Priyanka Gupta Vs. Employees State Insurance Corporation

MANU/DE/3575/2022

19.09.2022

Insurance

Prosecution cannot be instituted in absence of sanction of the Insurance Commissioner

The present petition is filed under section 482 of Code of Criminal procedure, 1973 (Cr.P.C.) for quashing of complaint filed by the Respondent for the offence punishable under section 85(g) read with sections 45(2) and 86 of the Employee State Insurance Act, 1948 and all proceedings arising therefrom including order of summoning of the Petitioner.

The perusal of the complaint under section 85(g) of the Employees' State Insurance Act, 1948 reflects that, the Petitioner was made one of the accused and the sanction was only accorded against the Anil Kumar Gupta and HMR Institute of Technology and Management vide letter but no sanction was granted against the Petitioner.

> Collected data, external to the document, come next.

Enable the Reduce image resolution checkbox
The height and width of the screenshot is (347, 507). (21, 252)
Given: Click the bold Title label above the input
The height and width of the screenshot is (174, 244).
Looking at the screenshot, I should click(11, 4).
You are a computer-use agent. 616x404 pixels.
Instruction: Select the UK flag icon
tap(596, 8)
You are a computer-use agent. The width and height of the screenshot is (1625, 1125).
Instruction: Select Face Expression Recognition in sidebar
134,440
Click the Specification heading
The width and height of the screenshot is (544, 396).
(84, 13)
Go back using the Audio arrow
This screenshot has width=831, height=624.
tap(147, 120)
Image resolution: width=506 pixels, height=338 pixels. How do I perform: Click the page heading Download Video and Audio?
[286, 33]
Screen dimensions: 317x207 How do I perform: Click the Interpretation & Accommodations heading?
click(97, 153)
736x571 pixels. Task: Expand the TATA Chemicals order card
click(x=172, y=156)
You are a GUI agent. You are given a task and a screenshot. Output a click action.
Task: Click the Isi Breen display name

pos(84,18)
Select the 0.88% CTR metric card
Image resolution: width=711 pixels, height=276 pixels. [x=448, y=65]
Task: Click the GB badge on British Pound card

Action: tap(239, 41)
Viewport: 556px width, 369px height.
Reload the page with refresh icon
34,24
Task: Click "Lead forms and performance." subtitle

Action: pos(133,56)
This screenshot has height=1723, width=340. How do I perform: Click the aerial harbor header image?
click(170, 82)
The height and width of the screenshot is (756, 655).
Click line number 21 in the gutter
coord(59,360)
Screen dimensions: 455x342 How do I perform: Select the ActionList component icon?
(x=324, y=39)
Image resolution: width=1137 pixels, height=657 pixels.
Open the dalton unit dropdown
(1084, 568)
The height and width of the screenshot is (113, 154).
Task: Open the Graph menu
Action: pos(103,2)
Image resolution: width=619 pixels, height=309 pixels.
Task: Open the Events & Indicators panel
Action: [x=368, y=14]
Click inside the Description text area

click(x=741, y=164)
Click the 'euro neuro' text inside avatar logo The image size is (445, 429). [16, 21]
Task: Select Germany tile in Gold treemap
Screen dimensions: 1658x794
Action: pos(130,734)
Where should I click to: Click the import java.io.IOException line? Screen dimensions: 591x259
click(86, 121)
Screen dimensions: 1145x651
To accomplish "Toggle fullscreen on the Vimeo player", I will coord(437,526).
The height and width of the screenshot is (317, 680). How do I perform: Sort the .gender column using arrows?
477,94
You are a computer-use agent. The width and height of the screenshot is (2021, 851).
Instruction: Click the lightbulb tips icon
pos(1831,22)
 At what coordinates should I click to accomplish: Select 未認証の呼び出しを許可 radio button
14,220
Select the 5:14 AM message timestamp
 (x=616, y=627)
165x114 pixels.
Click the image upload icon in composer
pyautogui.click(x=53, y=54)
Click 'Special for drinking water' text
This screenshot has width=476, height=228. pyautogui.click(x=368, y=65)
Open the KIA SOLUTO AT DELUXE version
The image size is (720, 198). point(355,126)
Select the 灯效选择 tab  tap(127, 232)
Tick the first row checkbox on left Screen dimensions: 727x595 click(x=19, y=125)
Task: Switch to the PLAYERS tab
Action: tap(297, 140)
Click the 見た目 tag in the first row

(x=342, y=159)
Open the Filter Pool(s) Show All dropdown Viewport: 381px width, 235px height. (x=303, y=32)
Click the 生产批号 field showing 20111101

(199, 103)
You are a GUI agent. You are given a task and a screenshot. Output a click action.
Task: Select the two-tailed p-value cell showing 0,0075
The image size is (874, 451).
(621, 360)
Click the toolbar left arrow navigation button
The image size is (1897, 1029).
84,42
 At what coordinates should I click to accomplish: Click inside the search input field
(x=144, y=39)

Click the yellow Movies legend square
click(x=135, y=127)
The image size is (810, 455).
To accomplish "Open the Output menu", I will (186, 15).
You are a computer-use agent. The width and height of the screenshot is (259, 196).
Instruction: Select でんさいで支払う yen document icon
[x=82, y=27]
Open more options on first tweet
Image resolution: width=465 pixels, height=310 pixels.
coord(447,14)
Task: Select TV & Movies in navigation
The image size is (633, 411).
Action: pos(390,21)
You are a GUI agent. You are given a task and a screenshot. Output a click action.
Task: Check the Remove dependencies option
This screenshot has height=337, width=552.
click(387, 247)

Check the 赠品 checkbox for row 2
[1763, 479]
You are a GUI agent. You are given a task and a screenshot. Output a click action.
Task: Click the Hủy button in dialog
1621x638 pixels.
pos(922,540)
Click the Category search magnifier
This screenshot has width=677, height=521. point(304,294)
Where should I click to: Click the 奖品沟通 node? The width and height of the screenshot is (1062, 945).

Section 86 of Act, 1948 provides that, (1) No prosecution under this Act shall be instituted except by or with the previous sanction of the Insurance Commissioner [or of such other officer of the Corporation as may be authorized in this behalf by the [Director General of the Corporation]. [(2) No court inferior to that of a Metropolitan Magistrate or Judicial Magistrate of the First Class shall try any offence under this Act.] (3) No Court shall take cognizance of any offence under this Act except on a complaint made in writing in respect thereof."

The Allahabad High Court in Vishwanidhi Dalmia (Raja) V. Director, Employees' State Insurance Corporation and Ors. vide judgment and order while dealing with similar proceedings under the Employees State Insurance Act, 1948, quashed the complaint as no sanction was obtained for prosecution of the petitioner/Director under section 86 of the Act. It was held that sanction being mandatory no prosecution can be instituted against the petitioner/director. Consequently complaint against the Director was quashed. The Patna High Court in of Raj Kumar Sodera V. Chief Commissioner of Income Tax & Ors. vide judgment and order also quashed the prosecution of the petitioner in absence of Sanction in similar matter dealing with prosecution under the Income Tax Act.

It is true that no sanction was granted against the Petitioner as per section 86 of the Act, as such the prosecution cannot be launched against the Petitioner. Accordingly, the summoning order against the Petitioner is bad in the eyes of law and hence set aside. However, the Respondent shall be at liberty to initiate appropriate prosecution after according the sanction in accordance with law. Petition allowed.